Wednesday, 4 November 2009

Eat A Dog - Save The Planet



Glad I get to use that pic again.

We've had jovial and theoretical banter about this before, but here's an article in the Wall Street Journal putting the case for eating dog ... complete with a recipe.

Few people sufficiently appreciate the colossal task of feeding a world of billions of omnivores who demand meat with their potatoes. The inefficient use of dogs—conveniently already in areas of high human population (take note, local-food advocates)—should make any good ecologist blush. One could argue that various "humane" groups are the worst hypocrites, spending enormous amounts of money and energy in a futile attempt to reduce the number of unwanted dogs while at the very same time propagating the irresponsible no-dog-for-dinner taboo. If we let dogs be dogs, and breed without interference, we would create a sustainable, local meat supply with low energy inputs that would put even the most efficient grass-based farming to shame. For the ecologically-minded it's time to admit that dog is realistic food for realistic environmentalists.

The question is, which wine is the best complement to Labrador Bourguignon?




12 comments:

JuliaM said...

Any full-bodied red (setter), or course!

Turing word: imight

Pretty sure I won't...

Brew Wales said...

I'd prefer to have a beer to go with hound something from Bullmastiff or Brewdog Breweries!

Tomrat said...

Dick,

Labradors are scavengers and tend to be fatty; best to wash down a mastiff steak with some goodlocal ale.

Or for some Parisian flair how about confit of poodle washed down with a nice Sauvignon Blanc?

Mark Wadsworth said...

Bleurgh.

I think we should go with the Jonathan Porritt/BNP solution, which is to kill thirty million people in the UK, that would keep the surviving 30 million going for a few months.

JuliaM said...

"I think we should go with the Jonathan Porritt/BNP solution, which is to kill thirty million people in the UK, that would keep the surviving 30 million going for a few months."

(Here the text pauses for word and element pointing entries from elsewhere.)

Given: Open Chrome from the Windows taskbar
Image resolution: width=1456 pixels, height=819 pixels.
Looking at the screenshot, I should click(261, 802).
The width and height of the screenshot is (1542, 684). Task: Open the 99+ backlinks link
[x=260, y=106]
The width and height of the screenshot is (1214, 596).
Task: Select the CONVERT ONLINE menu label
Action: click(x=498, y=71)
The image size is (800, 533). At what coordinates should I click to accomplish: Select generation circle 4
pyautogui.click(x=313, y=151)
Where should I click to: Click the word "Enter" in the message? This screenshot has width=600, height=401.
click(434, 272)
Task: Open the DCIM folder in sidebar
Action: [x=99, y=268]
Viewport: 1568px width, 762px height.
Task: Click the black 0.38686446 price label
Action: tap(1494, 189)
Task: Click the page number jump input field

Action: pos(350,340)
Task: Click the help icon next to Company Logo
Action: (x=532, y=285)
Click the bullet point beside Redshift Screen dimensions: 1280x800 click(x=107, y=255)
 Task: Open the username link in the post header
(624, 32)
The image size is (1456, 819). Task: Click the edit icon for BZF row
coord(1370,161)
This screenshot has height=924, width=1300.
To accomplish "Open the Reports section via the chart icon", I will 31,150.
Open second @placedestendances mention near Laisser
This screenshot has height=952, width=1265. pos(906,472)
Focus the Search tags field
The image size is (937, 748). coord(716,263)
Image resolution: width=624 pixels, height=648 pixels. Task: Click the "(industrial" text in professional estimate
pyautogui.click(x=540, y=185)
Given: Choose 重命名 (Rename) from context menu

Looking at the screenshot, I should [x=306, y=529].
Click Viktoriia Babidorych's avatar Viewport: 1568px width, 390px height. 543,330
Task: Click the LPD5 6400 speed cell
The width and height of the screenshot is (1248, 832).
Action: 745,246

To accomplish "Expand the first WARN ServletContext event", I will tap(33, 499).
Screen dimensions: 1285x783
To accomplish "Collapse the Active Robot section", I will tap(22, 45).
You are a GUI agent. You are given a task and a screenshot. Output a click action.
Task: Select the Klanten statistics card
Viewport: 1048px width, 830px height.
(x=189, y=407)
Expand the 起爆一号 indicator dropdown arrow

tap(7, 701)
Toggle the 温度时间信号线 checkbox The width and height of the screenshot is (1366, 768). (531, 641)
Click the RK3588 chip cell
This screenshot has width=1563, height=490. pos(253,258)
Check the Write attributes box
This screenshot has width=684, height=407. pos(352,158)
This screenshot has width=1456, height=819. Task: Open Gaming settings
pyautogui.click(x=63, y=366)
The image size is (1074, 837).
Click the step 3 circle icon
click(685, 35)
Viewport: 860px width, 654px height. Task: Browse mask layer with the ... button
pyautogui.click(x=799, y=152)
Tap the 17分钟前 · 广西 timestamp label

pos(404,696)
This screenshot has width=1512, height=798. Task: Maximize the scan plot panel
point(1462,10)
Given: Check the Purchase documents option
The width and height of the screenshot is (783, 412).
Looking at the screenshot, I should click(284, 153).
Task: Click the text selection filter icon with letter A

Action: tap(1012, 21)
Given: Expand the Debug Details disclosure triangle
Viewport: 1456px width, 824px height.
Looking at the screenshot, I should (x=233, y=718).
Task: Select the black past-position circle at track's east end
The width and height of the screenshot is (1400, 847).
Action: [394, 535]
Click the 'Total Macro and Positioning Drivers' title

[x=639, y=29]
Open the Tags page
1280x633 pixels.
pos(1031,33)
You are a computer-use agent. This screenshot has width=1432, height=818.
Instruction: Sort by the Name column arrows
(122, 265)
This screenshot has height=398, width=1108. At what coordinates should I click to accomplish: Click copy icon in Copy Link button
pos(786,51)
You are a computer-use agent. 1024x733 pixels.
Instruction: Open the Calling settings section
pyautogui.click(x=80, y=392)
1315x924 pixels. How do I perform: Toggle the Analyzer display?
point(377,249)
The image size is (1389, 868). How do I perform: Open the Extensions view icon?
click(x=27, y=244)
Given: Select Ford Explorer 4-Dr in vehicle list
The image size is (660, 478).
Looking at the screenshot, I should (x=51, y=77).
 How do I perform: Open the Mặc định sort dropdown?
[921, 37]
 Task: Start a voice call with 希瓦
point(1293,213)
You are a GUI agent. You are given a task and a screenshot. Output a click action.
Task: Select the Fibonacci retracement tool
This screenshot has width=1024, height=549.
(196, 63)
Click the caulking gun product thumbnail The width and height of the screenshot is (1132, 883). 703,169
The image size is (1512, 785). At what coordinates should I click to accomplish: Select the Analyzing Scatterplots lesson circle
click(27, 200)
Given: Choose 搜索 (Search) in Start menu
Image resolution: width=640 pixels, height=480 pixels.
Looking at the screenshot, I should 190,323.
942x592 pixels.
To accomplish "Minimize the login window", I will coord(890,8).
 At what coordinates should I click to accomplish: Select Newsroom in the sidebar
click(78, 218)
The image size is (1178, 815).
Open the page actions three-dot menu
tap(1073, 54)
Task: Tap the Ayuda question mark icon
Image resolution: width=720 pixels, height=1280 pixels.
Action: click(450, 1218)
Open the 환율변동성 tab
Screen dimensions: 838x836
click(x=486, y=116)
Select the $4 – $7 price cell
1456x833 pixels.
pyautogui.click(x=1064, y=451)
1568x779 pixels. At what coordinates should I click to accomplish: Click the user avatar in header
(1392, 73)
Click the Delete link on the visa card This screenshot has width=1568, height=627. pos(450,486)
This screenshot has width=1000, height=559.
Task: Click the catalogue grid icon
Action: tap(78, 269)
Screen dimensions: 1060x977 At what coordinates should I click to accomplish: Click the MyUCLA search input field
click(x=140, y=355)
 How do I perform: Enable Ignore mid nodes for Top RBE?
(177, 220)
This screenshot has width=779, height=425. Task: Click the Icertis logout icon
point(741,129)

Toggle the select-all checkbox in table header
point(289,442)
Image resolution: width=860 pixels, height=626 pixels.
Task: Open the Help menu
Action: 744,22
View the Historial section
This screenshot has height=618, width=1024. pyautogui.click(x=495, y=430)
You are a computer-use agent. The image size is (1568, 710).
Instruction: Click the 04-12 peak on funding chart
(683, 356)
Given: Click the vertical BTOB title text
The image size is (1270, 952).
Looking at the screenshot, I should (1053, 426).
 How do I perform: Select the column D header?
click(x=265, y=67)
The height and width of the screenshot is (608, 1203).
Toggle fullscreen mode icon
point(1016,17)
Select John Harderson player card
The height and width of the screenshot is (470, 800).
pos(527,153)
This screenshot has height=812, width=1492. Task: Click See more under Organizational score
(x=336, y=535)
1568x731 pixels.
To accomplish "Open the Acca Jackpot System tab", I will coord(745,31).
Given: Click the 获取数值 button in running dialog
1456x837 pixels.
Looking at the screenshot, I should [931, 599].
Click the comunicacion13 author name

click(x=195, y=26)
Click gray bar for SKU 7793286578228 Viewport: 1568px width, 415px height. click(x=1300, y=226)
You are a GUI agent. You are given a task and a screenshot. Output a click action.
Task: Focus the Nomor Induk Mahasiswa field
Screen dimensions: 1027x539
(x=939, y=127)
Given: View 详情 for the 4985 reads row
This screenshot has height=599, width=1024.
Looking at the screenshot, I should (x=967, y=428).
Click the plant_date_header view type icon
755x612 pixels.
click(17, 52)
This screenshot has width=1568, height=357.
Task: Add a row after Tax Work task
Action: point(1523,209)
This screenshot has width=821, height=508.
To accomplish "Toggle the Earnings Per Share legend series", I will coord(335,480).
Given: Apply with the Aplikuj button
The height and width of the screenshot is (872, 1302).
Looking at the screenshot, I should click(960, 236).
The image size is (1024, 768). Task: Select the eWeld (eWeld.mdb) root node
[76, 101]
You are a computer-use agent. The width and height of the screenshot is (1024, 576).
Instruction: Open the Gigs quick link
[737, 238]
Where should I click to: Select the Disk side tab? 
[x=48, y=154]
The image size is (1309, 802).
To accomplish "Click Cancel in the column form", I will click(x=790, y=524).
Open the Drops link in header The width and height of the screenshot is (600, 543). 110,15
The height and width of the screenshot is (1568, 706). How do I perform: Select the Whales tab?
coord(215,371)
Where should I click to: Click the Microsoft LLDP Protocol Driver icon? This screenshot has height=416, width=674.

We couldn't kill them all at once, though. The storage and refridgeration costs would be extortionate...

Dick the Prick said...

JuliaM - aaaaarrrpparently cannibals used to call prey long pigs because we taste like bacon. Now, being a skinny, chain smoking, beer soaked Northern oik I doubt i'd be too tasty but Mr Brew Wales looks like he could put on a decent BBQ (apols to all concerned - taxi? For me??)

BTS said...

So are you planning on stopping off in Battersea for a takeaway on your way home tomorrow..?

bayard said...

As Mark suggested, why not go the whole (long) hog and eat children? It's an idea with a good pedigree: (http://art-bin.com/art/omodest.html)

Anonymous said...

I could actually consider eating dog. Did anyone see that programme where those two chefs were travelling around eating all the taboo meats. They didn't eat the dog but it was more to do with the conditions the dogs were kept in; I concurred... however a dog hunted in the wild (of the town centre!) would be a different matter, for me at least.

Dick Puddlecote said...

BTS: Only if it comes with chilli sauce.

Leg-iron said...

aaaaarrrpparently cannibals used to call prey long pigs because we taste like bacon. Now, being a skinny, chain smoking, beer soaked Northern oik I doubt i'd be too tasty

You kidding? Smoky bacon - fantastic! Flavoured with beer, unbeatable. Come to lunch anytime.

I spent a little time in China and tried dog. It's not too bad although when they brought out a whole roast one with its little legs in the air I did blanch a bit.

I had my revenge by eating raw garlic and telling them what was in haggis. Picture a group of people, eating fried pig's stomach, going 'Yeuk' at the conversation. Surreal or what?

What really annoys me is that I had to have rabies inoculations before going. What was the point? They'd eaten all the dogs!

I don't have a dog. Next door does. It's a yappy little sod.

Hm. I'm hungry. That dog annoys me.

Two birds, one stone...

Dick the Prick said...

Shiiiiiit - bitten off less than I can chew - yowzers!